Por eso no fue de extrañar que quien fuera señalado como
autor del montaje fuera premiado posteriormente, nada menos que con la
secretaría de Seguridad Pública, una institución destinada a estar en el ojo de
la opinión pública durante todo el sexenio de Calderón, a partir de la decisión
estratégica respecto al combate a la delincuencia organizada.
Lo vivimos todo el sexenio pasado. Desde el despliegue espectacular de fuerzas
del orden en cada estado, hasta las telenovelas con héroes policiacos o
militares, pasando por el show en las capturas de capos y armamento y hasta los
espectaculares sobre las paredes de las instituciones encargadas de la
seguridad.
En ese sentido, lo relevante –en términos de política
postmoderna mal entendida- era la percepción de que había un Presidente
“valiente”, que se había decidido a enfrentar a los “malosos” y que no
claudicaría (ni escucharía consejos) en el intento. Esa percepción funcionó muy
bien en los primeros años, después se fue diluyendo, pero nunca dejó de ser
mayoritaria. Al parecer, eso importaba más que los resultados reales, porque
generaba réditos políticos (se vio que más aparentes que reales).
Inmerso en el regusto hacia la percepción de “duro”,
Calderón se enfrascó, en el caso Cassez, con un político todavía más postmoderno
y vacío, Nicolas Sarkozy, que utilizó el asunto para posicionarse ante sus
electores como un defensor de los franceses de ultramar maltratados en el
tercer mundo.
Las reuniones que sostuvieron los dos ex mandatarios fueron
una feria de vanidades y de propaganda. Cada quien apelaba a su electorado
potencial, en sus respectivos países, y ninguno tenía el menor interés en
resolver el diferendo. Era demasiado redituable.

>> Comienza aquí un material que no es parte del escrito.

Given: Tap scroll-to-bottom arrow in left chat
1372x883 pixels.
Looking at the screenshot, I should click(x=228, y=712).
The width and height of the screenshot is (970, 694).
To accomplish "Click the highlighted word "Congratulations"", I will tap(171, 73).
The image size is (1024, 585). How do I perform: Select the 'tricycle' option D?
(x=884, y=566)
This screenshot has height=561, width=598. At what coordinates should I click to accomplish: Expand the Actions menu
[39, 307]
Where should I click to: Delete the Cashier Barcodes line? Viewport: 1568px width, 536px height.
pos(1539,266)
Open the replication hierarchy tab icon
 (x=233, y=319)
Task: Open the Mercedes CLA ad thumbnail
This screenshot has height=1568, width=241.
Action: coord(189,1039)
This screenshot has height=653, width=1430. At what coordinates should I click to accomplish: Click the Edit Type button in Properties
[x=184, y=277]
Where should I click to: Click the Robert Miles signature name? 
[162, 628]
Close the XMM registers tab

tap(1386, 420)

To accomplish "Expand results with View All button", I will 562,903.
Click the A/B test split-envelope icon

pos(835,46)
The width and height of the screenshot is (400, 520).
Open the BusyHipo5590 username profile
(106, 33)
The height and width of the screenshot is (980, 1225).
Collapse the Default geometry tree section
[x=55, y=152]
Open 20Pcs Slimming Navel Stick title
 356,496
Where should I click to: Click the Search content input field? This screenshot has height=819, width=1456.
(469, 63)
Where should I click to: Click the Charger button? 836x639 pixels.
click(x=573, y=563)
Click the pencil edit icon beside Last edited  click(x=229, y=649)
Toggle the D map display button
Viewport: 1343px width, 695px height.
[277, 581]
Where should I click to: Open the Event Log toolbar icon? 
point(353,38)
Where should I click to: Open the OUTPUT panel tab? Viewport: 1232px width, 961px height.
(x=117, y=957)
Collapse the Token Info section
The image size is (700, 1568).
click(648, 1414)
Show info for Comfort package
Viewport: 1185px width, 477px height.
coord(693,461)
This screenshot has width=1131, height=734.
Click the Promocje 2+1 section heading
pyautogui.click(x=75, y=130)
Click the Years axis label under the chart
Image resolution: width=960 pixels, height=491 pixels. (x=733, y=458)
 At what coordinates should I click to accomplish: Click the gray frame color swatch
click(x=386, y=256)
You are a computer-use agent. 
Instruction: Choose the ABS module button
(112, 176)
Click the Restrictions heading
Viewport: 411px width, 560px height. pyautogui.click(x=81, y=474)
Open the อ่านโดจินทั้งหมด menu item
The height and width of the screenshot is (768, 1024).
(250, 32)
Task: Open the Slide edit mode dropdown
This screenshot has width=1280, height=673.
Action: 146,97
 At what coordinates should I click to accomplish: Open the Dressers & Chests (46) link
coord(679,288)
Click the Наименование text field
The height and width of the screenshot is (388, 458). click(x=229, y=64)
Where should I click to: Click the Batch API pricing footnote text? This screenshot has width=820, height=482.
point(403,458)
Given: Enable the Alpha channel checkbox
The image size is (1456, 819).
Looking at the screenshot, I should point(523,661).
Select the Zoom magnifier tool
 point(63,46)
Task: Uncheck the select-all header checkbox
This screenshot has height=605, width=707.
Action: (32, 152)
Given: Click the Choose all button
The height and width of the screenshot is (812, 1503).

Pasó el tiempo, ambos mandatarios dejaron el poder. Vino la
revisión de la Suprema Corte de Justicia de la Nación, cuyos miembros
coincidieron en que a Florence Cassez no se le otorgó el beneficio del debido
proceso, pero se dividieron respecto a los alcances del mismo. Al final, fue
liberada no porque se le supusiera inocente, sino por las graves fallas
procedimentales.
La gran mayoría de la sociedad mexicana repudia esa
liberación, según dicen las encuestas. No por ilegal. No porque no supieran del
montaje. Simplemente es por la creencia general de que Cassez es culpable –y me
incluyo en esta creencia-. Pero no es con creencias -medibles en la opinión
pública- como se hace justicia en un estado de derecho. Es con leyes
correctamente aplicadas, que es, opino, lo que está tratando de enmendar la
SCJN. Por eso tiendo a coincidir con Mexico SOS, cuando dice que “a la
ciudadanía no le corresponde determinar la culpabilidad o inocencia de
procesados o presuntos culpables, sino exigir al sistema judicial procesos
efectivos…”.
Ahí no acaba la cosa. El actual presidente francés, Francois
Hollande, sigue poniéndole fuego a la hoguera de las vanidades, al recibir a
Cassez como si fuera una heroína (y la cínica verdad, creo que el mandatario no
está seguro de su inocencia). Y le da palomita a México de democracia bien
portada. Todo sea por la popularidad, aunque queme.
Me pregunto si seguiremos viendo cómo se hace política,
mucha política, pero más postmoderna.